[Stored records]
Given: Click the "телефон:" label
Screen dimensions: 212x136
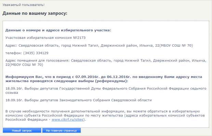Looking at the screenshot, I should click(14, 53).
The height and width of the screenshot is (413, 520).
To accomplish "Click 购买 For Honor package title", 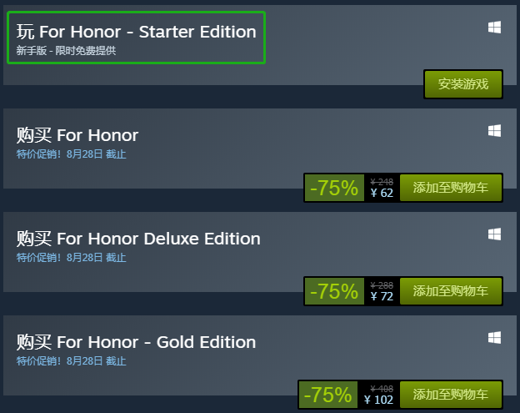I will click(x=78, y=135).
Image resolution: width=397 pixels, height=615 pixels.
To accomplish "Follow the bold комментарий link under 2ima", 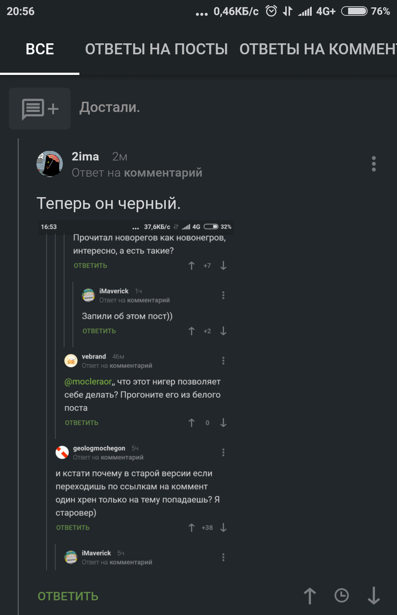I will pos(163,173).
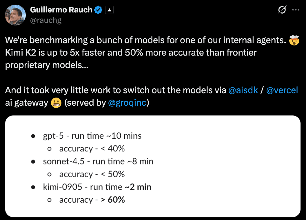The image size is (306, 220).
Task: Click the grimacing face emoji
Action: pyautogui.click(x=56, y=102)
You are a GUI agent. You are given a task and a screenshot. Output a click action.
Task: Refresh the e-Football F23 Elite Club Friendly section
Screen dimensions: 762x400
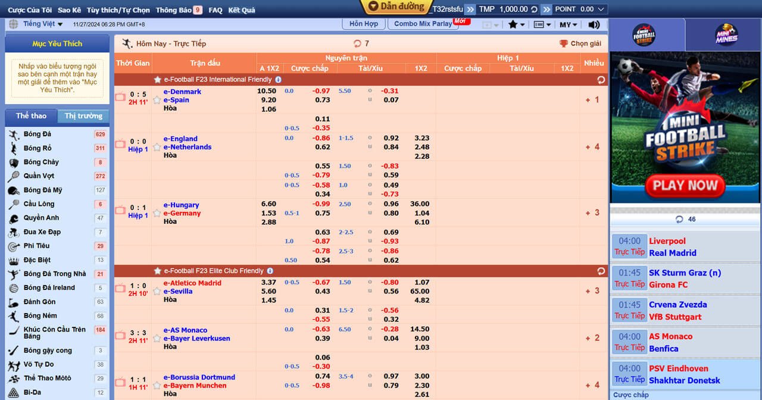point(601,271)
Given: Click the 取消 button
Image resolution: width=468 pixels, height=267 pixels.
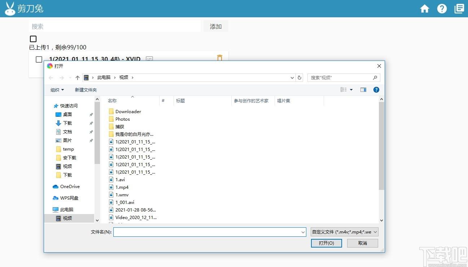Looking at the screenshot, I should coord(363,243).
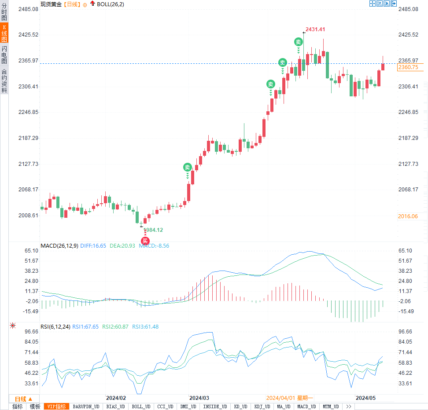428x410 pixels.
Task: Click the crosshair tool icon top right
Action: coord(372,4)
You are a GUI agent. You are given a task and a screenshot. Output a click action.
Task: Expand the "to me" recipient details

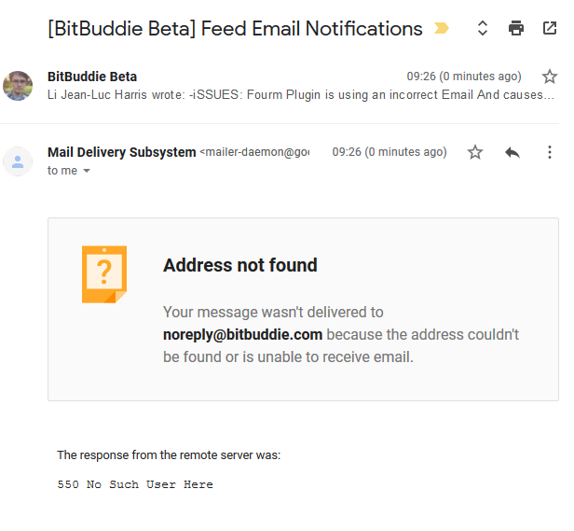(x=87, y=172)
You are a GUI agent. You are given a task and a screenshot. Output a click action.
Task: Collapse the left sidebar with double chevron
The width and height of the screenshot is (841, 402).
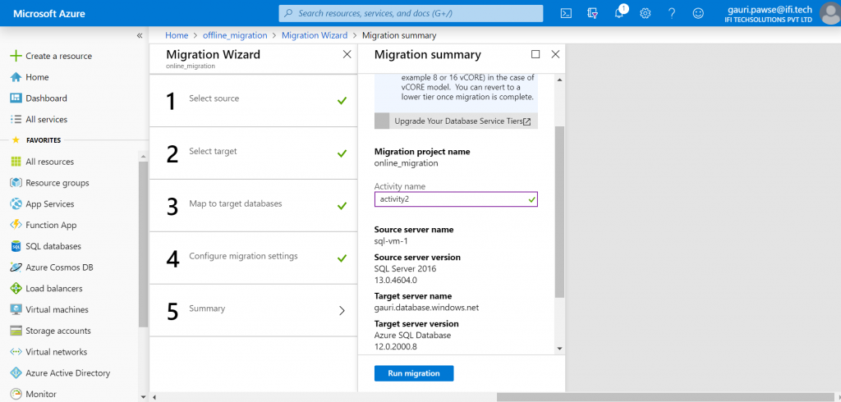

- Action item:
Repeat exactly the lines from the one containing "Task: Refresh the" to the last line of the records above, including both, and leave out any pictures.

- Finished exercise:
Task: Refresh the e-Football F23 Elite Club Friendly section
Screen dimensions: 762x400
point(601,271)
Given: Click the 取消 button
Image resolution: width=468 pixels, height=267 pixels.
Looking at the screenshot, I should coord(363,243).
428x410 pixels.
Task: Click the crosshair tool icon top right
Action: coord(372,4)
You are a GUI agent. You are given a task and a screenshot. Output a click action.
Task: Expand the "to me" recipient details

(x=87, y=172)
You are a GUI agent. You are given a task and a screenshot. Output a click action.
Task: Collapse the left sidebar with double chevron
The width and height of the screenshot is (841, 402).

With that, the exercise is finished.